- YOUR OBJECTIVE -
Scan the records beneath this line for the line holding "Where should I click to: Activate" and the line holding "You are a computer-use agent. 560x443 pixels.", then transcribe exactly those two and all lines between.

===== EXTRACTED ENTRIES =====

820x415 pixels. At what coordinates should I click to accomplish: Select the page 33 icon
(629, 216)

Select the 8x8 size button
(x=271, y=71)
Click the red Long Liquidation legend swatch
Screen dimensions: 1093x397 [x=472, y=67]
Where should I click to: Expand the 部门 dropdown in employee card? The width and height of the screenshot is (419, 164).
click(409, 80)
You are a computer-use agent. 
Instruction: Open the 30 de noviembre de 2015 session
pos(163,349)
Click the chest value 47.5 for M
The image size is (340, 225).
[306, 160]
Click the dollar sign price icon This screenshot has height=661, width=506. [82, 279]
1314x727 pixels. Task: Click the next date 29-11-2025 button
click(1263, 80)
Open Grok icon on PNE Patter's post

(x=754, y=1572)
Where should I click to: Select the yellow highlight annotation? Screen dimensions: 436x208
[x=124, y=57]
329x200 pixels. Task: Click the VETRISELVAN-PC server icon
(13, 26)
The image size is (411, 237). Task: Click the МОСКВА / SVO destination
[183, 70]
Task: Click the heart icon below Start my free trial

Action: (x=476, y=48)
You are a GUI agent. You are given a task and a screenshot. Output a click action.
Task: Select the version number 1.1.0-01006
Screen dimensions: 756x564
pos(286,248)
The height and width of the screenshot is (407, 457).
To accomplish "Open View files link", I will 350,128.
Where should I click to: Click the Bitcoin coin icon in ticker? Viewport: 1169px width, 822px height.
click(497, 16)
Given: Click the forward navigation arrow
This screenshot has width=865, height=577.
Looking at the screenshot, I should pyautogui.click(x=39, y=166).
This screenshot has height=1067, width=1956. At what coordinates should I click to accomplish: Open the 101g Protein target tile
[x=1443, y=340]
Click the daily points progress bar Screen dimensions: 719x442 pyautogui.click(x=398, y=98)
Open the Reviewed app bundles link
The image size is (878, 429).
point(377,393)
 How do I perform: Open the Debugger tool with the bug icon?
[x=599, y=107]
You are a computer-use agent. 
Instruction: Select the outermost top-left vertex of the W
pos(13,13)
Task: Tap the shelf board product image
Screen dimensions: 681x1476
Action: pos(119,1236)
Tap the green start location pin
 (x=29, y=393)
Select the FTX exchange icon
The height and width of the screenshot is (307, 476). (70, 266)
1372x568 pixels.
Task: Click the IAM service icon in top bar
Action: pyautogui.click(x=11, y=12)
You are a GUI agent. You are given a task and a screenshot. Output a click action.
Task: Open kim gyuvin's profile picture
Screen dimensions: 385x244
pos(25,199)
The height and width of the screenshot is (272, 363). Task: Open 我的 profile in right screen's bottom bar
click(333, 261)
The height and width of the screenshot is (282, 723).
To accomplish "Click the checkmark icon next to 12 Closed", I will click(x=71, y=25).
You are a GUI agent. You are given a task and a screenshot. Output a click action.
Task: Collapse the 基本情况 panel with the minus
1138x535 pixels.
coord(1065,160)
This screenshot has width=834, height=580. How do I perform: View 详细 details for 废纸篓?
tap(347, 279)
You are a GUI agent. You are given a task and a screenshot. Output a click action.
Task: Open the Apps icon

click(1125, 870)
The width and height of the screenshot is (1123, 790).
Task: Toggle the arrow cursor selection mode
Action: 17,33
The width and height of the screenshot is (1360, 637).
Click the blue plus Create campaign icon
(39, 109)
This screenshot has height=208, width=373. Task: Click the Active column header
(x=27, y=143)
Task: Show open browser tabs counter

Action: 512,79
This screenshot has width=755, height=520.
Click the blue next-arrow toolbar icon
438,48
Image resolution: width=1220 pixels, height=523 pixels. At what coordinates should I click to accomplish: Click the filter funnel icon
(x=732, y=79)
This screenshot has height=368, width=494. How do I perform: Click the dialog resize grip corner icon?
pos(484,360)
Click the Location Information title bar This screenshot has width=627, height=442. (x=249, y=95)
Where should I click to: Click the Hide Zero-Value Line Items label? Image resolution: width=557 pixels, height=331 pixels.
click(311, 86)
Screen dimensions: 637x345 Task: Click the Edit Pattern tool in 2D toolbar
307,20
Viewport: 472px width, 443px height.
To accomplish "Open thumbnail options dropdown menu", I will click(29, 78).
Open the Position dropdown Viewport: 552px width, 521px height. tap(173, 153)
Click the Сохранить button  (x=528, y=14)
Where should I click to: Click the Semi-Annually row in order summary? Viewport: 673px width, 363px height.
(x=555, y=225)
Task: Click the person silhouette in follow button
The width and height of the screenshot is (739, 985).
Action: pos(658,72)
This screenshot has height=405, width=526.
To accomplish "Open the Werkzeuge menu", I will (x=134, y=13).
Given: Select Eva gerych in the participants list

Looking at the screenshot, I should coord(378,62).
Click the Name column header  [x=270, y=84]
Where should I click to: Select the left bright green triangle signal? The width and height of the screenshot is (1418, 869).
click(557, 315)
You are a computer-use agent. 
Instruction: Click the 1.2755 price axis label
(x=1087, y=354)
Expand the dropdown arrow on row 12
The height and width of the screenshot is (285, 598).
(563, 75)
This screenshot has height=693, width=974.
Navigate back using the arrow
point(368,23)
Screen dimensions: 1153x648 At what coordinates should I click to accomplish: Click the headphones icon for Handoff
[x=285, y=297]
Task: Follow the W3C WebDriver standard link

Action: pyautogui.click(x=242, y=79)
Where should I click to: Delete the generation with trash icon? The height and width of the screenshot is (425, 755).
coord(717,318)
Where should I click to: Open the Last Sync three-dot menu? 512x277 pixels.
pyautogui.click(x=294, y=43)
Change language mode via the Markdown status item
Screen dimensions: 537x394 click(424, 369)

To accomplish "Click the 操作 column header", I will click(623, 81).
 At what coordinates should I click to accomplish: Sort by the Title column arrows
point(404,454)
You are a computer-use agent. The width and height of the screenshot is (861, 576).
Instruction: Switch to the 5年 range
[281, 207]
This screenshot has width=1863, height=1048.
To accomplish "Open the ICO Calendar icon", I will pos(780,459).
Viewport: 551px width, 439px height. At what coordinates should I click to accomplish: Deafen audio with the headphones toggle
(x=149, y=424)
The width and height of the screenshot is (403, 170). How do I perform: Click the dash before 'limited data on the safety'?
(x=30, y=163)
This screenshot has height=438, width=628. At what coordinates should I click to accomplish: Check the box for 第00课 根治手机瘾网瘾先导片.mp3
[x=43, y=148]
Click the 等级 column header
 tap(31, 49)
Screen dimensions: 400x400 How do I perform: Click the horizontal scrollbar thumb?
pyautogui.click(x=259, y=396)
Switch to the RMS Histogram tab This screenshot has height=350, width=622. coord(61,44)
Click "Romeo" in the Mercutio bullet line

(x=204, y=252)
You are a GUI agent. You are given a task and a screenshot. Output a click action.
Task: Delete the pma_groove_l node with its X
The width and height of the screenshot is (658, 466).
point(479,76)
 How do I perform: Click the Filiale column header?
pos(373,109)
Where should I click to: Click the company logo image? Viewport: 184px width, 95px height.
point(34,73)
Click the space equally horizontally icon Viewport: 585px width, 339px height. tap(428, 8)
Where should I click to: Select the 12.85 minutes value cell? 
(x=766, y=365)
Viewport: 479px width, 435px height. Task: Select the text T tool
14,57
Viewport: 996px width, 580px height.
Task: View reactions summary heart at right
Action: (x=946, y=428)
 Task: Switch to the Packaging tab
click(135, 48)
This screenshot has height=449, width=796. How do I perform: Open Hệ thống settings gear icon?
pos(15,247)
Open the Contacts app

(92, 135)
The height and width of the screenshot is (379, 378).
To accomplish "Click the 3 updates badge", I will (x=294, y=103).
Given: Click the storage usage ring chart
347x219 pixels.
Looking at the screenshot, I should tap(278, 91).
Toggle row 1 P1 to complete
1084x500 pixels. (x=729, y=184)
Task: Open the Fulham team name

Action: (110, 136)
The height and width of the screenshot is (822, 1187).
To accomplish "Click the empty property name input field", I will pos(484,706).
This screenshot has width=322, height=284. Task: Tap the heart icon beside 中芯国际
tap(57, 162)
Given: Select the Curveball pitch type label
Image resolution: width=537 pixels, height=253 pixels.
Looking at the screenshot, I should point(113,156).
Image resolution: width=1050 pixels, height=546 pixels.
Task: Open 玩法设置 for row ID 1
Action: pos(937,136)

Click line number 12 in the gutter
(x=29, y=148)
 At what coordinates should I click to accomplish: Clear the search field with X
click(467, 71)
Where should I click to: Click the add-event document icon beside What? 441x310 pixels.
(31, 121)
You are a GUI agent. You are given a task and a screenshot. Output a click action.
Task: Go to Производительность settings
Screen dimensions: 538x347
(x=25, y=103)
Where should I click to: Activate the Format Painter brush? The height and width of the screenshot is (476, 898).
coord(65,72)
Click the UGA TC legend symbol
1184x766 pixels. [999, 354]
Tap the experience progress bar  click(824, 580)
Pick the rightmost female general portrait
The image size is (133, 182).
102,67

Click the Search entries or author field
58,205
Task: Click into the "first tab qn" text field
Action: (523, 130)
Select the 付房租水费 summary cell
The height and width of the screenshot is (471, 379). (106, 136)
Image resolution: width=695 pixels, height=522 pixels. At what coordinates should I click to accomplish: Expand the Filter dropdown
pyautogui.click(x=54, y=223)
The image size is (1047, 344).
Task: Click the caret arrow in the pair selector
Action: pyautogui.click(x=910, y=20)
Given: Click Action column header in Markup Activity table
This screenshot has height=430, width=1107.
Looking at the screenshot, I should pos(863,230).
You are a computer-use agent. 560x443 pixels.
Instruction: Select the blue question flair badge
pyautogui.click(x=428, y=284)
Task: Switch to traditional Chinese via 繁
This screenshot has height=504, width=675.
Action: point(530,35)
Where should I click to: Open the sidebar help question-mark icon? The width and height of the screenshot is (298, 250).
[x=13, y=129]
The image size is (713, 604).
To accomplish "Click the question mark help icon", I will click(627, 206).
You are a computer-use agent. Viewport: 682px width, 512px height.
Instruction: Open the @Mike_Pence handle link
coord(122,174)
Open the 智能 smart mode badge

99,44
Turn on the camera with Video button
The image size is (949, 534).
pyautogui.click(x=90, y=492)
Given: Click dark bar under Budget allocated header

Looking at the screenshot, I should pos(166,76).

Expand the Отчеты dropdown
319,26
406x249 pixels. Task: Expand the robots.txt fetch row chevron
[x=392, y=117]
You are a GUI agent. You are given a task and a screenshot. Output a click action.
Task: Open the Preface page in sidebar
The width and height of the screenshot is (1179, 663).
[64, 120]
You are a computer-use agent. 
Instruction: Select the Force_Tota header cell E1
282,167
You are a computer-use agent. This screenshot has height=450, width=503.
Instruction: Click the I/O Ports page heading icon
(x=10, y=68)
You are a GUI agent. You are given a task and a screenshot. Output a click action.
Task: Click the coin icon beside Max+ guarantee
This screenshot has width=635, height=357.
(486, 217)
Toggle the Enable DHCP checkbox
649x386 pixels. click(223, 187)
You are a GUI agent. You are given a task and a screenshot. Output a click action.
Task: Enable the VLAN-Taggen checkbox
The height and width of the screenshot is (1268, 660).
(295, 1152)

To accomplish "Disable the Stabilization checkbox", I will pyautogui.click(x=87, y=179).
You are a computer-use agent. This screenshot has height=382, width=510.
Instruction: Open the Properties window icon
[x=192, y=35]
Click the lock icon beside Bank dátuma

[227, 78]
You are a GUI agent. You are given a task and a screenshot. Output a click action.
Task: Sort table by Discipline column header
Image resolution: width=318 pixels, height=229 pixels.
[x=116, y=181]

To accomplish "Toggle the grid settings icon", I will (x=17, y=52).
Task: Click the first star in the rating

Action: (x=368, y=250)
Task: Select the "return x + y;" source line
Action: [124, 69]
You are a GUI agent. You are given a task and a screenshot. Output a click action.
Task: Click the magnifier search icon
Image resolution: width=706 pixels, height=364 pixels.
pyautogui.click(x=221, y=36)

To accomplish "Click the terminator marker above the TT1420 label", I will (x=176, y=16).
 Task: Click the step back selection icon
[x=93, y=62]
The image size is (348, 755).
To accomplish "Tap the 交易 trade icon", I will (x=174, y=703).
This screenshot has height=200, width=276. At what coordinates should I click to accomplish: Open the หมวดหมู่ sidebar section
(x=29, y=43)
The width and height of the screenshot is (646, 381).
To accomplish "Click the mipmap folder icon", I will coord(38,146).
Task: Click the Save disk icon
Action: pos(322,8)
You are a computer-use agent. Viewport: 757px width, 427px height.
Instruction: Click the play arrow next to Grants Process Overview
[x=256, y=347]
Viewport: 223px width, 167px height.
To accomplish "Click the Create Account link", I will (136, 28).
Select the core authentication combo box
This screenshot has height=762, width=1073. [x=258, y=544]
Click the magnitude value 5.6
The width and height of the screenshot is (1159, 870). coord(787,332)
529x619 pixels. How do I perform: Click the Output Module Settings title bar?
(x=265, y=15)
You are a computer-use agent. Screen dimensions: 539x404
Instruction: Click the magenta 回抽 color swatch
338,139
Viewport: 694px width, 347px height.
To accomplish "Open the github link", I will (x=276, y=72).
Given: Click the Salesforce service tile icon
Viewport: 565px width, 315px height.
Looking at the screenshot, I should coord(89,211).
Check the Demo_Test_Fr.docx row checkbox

=====

- TASK RESULT -
Where should I click to: Activate the Format Painter brush? The height and width of the screenshot is (476, 898).
coord(65,72)
Click the UGA TC legend symbol
1184x766 pixels. [999, 354]
Tap the experience progress bar  click(824, 580)
Pick the rightmost female general portrait
The image size is (133, 182).
102,67

Click the Search entries or author field
58,205
Task: Click into the "first tab qn" text field
Action: (523, 130)
Select the 付房租水费 summary cell
The height and width of the screenshot is (471, 379). (106, 136)
Image resolution: width=695 pixels, height=522 pixels. At what coordinates should I click to accomplish: Expand the Filter dropdown
pyautogui.click(x=54, y=223)
The image size is (1047, 344).
Task: Click the caret arrow in the pair selector
Action: pyautogui.click(x=910, y=20)
Given: Click Action column header in Markup Activity table
This screenshot has height=430, width=1107.
Looking at the screenshot, I should pos(863,230).
You are a computer-use agent. 560x443 pixels.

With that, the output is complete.